Raw records:
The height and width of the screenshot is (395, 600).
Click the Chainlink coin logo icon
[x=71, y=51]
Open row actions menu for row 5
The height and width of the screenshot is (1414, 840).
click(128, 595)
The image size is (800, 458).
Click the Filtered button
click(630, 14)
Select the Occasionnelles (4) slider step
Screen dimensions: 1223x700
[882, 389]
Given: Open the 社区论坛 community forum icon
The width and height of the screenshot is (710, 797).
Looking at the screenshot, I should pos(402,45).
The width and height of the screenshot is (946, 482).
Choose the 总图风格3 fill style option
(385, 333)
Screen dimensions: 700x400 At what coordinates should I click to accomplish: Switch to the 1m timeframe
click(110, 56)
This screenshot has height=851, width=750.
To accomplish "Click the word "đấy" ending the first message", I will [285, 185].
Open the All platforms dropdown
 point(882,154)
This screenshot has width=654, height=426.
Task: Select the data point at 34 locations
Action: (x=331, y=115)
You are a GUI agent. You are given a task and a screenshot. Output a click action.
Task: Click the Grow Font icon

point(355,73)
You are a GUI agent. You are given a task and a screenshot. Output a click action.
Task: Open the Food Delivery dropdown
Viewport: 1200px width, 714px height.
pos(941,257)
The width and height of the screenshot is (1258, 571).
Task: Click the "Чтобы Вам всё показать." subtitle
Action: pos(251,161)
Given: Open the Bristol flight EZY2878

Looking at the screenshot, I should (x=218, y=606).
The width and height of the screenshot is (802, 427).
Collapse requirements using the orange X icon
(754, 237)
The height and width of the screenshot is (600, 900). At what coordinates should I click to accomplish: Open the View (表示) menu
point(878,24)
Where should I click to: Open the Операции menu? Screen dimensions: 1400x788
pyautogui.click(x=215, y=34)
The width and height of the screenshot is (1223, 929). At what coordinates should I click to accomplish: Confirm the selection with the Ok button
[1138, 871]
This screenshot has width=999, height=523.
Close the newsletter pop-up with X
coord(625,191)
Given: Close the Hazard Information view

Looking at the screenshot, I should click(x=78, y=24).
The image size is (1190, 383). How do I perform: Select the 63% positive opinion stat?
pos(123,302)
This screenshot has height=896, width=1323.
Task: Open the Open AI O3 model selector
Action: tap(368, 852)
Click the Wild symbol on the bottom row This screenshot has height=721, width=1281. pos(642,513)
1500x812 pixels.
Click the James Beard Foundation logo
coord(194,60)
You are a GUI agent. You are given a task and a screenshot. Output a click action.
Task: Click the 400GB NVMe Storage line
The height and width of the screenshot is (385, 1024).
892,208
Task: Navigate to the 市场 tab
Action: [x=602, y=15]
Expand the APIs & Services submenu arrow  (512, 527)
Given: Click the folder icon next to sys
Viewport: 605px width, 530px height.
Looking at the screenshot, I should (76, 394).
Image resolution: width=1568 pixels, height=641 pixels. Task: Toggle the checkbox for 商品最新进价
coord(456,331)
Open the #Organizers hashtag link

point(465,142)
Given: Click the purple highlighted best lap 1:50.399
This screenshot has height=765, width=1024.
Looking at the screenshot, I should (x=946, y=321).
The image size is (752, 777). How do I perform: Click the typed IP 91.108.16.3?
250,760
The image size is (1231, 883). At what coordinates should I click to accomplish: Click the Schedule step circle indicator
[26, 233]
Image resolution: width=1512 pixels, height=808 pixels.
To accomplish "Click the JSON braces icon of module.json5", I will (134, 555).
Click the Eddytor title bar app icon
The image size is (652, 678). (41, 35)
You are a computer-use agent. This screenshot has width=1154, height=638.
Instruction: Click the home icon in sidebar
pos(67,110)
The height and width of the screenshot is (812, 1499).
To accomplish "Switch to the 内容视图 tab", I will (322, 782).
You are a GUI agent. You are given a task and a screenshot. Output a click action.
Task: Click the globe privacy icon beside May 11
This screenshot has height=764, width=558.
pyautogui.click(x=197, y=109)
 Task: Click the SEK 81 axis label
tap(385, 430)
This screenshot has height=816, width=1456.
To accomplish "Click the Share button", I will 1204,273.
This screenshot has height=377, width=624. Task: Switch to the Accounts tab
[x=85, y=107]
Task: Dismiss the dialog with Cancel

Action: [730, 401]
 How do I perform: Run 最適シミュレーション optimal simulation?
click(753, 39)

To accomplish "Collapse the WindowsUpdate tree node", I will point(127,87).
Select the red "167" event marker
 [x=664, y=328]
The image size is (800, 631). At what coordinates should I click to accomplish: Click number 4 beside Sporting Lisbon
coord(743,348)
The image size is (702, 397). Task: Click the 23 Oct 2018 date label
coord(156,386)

— The request —
Reproduce all of the lines above, swapping each occurrence of "Screen dimensions" for "Display size". Leave everything else unchanged.

— Final result —
The height and width of the screenshot is (395, 600).
Click the Chainlink coin logo icon
[x=71, y=51]
Open row actions menu for row 5
The height and width of the screenshot is (1414, 840).
click(128, 595)
The image size is (800, 458).
Click the Filtered button
click(630, 14)
Select the Occasionnelles (4) slider step
Display size: 1223x700
[882, 389]
Given: Open the 社区论坛 community forum icon
The width and height of the screenshot is (710, 797).
Looking at the screenshot, I should pos(402,45).
The width and height of the screenshot is (946, 482).
Choose the 总图风格3 fill style option
(385, 333)
Display size: 700x400 At what coordinates should I click to accomplish: Switch to the 1m timeframe
click(110, 56)
This screenshot has height=851, width=750.
To accomplish "Click the word "đấy" ending the first message", I will [285, 185].
Open the All platforms dropdown
 point(882,154)
This screenshot has width=654, height=426.
Task: Select the data point at 34 locations
Action: (x=331, y=115)
You are a GUI agent. You are given a task and a screenshot. Output a click action.
Task: Click the Grow Font icon

point(355,73)
You are a GUI agent. You are given a task and a screenshot. Output a click action.
Task: Open the Food Delivery dropdown
Viewport: 1200px width, 714px height.
pos(941,257)
The width and height of the screenshot is (1258, 571).
Task: Click the "Чтобы Вам всё показать." subtitle
Action: pos(251,161)
Given: Open the Bristol flight EZY2878

Looking at the screenshot, I should (x=218, y=606).
The width and height of the screenshot is (802, 427).
Collapse requirements using the orange X icon
(754, 237)
The height and width of the screenshot is (600, 900). At what coordinates should I click to accomplish: Open the View (表示) menu
point(878,24)
Where should I click to: Open the Операции menu? Display size: 1400x788
pyautogui.click(x=215, y=34)
The width and height of the screenshot is (1223, 929). At what coordinates should I click to accomplish: Confirm the selection with the Ok button
[1138, 871]
This screenshot has width=999, height=523.
Close the newsletter pop-up with X
coord(625,191)
Given: Close the Hazard Information view

Looking at the screenshot, I should click(x=78, y=24).
The image size is (1190, 383). How do I perform: Select the 63% positive opinion stat?
pos(123,302)
This screenshot has height=896, width=1323.
Task: Open the Open AI O3 model selector
Action: tap(368, 852)
Click the Wild symbol on the bottom row This screenshot has height=721, width=1281. pos(642,513)
1500x812 pixels.
Click the James Beard Foundation logo
coord(194,60)
You are a GUI agent. You are given a task and a screenshot. Output a click action.
Task: Click the 400GB NVMe Storage line
The height and width of the screenshot is (385, 1024).
892,208
Task: Navigate to the 市场 tab
Action: [x=602, y=15]
Expand the APIs & Services submenu arrow  (512, 527)
Given: Click the folder icon next to sys
Viewport: 605px width, 530px height.
Looking at the screenshot, I should (76, 394).
Image resolution: width=1568 pixels, height=641 pixels. Task: Toggle the checkbox for 商品最新进价
coord(456,331)
Open the #Organizers hashtag link

point(465,142)
Given: Click the purple highlighted best lap 1:50.399
This screenshot has height=765, width=1024.
Looking at the screenshot, I should (x=946, y=321).
The image size is (752, 777). How do I perform: Click the typed IP 91.108.16.3?
250,760
The image size is (1231, 883). At what coordinates should I click to accomplish: Click the Schedule step circle indicator
[26, 233]
Image resolution: width=1512 pixels, height=808 pixels.
To accomplish "Click the JSON braces icon of module.json5", I will (134, 555).
Click the Eddytor title bar app icon
The image size is (652, 678). (41, 35)
You are a computer-use agent. This screenshot has width=1154, height=638.
Instruction: Click the home icon in sidebar
pos(67,110)
The height and width of the screenshot is (812, 1499).
To accomplish "Switch to the 内容视图 tab", I will (322, 782).
You are a GUI agent. You are given a task and a screenshot. Output a click action.
Task: Click the globe privacy icon beside May 11
This screenshot has height=764, width=558.
pyautogui.click(x=197, y=109)
 Task: Click the SEK 81 axis label
tap(385, 430)
This screenshot has height=816, width=1456.
To accomplish "Click the Share button", I will 1204,273.
This screenshot has height=377, width=624. Task: Switch to the Accounts tab
[x=85, y=107]
Task: Dismiss the dialog with Cancel

Action: [730, 401]
 How do I perform: Run 最適シミュレーション optimal simulation?
click(753, 39)

To accomplish "Collapse the WindowsUpdate tree node", I will point(127,87).
Select the red "167" event marker
 [x=664, y=328]
The image size is (800, 631). At what coordinates should I click to accomplish: Click number 4 beside Sporting Lisbon
coord(743,348)
The image size is (702, 397). Task: Click the 23 Oct 2018 date label
coord(156,386)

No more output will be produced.